The functional significance of these grey/white matter differences in microglial phenotype during ageing remain to be elucidated. All authors declare that there are no conflicts of interest. The authors thank Steven Booth, Dr Ursula Püntener, Olivia Larsson, Su Wu and Feng Liu for technical assistance. The authors also thank BBSRC for Adam Hart’s scholarship and the Wellcome Trust for providing additional funding. “
“Sepsis is
one of the major causes of death in intensive care units, with a mortality rate of 30–50% (Angus et al., 2001). Critical illness often results in multiple system organ dysfunctions, and during sepsis development, several neurological abnormalities may be observed, such as disorientation, confusion, agitation, lethargy, and coma (Dellinger, 2003). An extensive body Target Selective Inhibitor Library mw http://www.selleckchem.com/products/chir-99021-ct99021-hcl.html of evidence from experimental and clinical studies indicates that sepsis is associated with increased reactive oxygen species (ROS) levels, depletion of antioxidants, and accumulation of markers of oxidative stress. Once activated, inflammatory cells produce ROS that are primarily directed to kill microorganisms. However, excessive amounts of ROS can attack cellular components and lead to cell damage (Zhang et al., 2000). The brain is an immunologically active organ influenced by systemic inflammatory reactions and responses, such as those resulting from systemic illnesses and sepsis
(Elenkov et al., 2005).
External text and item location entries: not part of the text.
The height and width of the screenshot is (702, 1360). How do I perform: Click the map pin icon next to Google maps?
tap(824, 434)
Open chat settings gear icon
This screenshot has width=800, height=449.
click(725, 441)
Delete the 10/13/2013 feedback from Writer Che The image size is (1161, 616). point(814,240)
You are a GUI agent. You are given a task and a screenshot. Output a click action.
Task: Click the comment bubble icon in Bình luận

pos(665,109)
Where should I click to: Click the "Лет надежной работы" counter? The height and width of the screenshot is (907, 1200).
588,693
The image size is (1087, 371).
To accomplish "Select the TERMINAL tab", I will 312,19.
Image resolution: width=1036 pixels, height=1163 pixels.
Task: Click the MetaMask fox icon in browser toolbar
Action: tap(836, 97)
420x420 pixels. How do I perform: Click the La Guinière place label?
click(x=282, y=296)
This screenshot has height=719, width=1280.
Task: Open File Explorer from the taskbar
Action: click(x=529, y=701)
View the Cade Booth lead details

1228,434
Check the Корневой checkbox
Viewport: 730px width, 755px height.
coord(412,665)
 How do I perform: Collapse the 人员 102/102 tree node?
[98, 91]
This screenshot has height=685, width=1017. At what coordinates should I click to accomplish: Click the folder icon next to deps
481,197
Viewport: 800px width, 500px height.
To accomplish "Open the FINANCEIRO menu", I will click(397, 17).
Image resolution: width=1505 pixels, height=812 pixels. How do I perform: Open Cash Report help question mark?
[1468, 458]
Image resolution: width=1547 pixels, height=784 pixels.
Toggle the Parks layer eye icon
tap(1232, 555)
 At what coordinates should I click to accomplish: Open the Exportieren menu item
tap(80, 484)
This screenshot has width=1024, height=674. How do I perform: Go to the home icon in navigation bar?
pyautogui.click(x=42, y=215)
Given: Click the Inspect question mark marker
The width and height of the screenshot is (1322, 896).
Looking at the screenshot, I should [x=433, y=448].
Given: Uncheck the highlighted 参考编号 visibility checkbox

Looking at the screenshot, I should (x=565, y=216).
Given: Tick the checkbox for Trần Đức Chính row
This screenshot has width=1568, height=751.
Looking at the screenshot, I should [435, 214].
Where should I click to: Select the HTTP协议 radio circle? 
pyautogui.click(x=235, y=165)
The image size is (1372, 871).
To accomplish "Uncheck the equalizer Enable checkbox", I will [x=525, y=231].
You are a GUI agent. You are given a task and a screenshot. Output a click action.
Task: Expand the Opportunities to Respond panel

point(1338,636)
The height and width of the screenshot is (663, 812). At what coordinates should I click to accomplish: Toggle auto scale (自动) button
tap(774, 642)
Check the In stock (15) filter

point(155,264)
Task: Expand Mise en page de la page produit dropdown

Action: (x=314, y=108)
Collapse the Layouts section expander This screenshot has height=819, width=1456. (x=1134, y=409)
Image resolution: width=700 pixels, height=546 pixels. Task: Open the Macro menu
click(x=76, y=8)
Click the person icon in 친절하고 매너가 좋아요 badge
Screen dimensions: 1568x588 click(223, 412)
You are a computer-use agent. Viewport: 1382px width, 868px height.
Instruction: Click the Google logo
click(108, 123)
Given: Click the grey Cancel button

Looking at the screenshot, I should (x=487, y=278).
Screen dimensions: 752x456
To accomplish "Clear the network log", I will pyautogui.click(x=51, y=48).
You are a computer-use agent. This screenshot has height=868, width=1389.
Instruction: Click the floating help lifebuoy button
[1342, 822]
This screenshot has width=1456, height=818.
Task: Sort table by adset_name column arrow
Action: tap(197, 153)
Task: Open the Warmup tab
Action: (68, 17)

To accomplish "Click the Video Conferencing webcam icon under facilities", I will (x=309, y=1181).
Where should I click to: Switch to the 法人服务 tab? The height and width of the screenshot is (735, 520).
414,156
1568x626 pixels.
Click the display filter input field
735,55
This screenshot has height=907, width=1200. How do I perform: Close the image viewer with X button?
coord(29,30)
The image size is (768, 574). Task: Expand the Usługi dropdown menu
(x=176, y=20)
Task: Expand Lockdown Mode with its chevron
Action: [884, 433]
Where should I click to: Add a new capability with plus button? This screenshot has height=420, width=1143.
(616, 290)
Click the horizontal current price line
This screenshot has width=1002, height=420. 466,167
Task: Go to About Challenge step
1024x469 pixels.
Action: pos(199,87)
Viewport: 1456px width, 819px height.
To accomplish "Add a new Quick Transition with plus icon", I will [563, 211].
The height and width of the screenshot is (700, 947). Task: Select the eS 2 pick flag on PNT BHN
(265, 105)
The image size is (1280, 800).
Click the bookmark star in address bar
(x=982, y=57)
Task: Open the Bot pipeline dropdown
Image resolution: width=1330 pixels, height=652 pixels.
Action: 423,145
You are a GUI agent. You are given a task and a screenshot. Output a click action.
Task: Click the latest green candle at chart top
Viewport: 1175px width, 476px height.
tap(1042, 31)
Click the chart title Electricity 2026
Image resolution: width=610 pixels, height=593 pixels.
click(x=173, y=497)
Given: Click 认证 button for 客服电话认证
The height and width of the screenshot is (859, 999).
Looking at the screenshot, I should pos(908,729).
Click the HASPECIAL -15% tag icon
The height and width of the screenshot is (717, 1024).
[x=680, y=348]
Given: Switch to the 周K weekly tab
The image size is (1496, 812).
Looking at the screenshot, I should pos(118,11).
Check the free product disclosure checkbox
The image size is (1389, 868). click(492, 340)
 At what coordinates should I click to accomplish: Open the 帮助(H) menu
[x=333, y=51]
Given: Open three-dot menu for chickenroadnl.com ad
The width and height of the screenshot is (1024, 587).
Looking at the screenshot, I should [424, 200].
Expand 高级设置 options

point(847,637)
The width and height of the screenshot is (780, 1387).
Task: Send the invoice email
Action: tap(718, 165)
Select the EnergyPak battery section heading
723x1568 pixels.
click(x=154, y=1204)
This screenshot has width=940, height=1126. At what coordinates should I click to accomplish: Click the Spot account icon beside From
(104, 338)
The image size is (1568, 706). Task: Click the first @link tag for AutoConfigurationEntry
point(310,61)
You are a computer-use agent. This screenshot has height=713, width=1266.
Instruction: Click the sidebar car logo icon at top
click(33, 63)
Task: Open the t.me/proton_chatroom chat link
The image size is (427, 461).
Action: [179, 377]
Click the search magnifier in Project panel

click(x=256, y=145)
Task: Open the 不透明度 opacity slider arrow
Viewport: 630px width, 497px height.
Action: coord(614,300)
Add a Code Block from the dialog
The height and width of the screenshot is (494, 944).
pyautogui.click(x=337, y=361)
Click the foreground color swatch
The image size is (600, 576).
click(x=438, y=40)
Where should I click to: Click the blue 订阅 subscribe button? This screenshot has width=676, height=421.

In fact, brain tissues have unique characteristics that make them especially susceptible to damage during sepsis, such as their high oxygen consumption rate and low levels of antioxidant defenses (D’Avila et al., 2008). In animal models of polymicrobial sepsis, acute encephalopathy takes place, and survivors present cognitive Nabilone impairment that could be secondary to CNS damage (Barichello et al., 2005). There is evidence suggesting that short-term oxidative damage in brains of rats subjected to cecal ligation and perforation (CLP) could contribute to the development of CNS symptoms during the progression of sepsis (Barichello et al., 2006). Studies
show that intense exposure of neural cells to extracellular glutamate can be neurotoxic, primarily due to an over activation of glutamatergic receptors, a phenomenon known as excitotoxicity (Dickman et al., 2004, Lau and Tymianski, 2010 and Wang and Qin, 2010). This effect, exerted in part by the activation of the NMDA receptors, results in an influx of intracellular calcium, which triggers a series of toxic events, including the activation of protein kinases, phospholipases, proteases and nitric oxide synthase (NOs), and the generation of ROS (Lau and Tymianski, 2010 and Nakazawa et al., 2004). It has previously been shown that glutamate antagonists have beneficial effects in sepsis, ischemia, and trauma models (Cassol et al., 2011, Hsieh et al., 2011 and Radenovic et al., 2011). Also, a possible mediating event is mitochondrial dysfunction (Breuer et al., 2011 and Nicholls, 2009).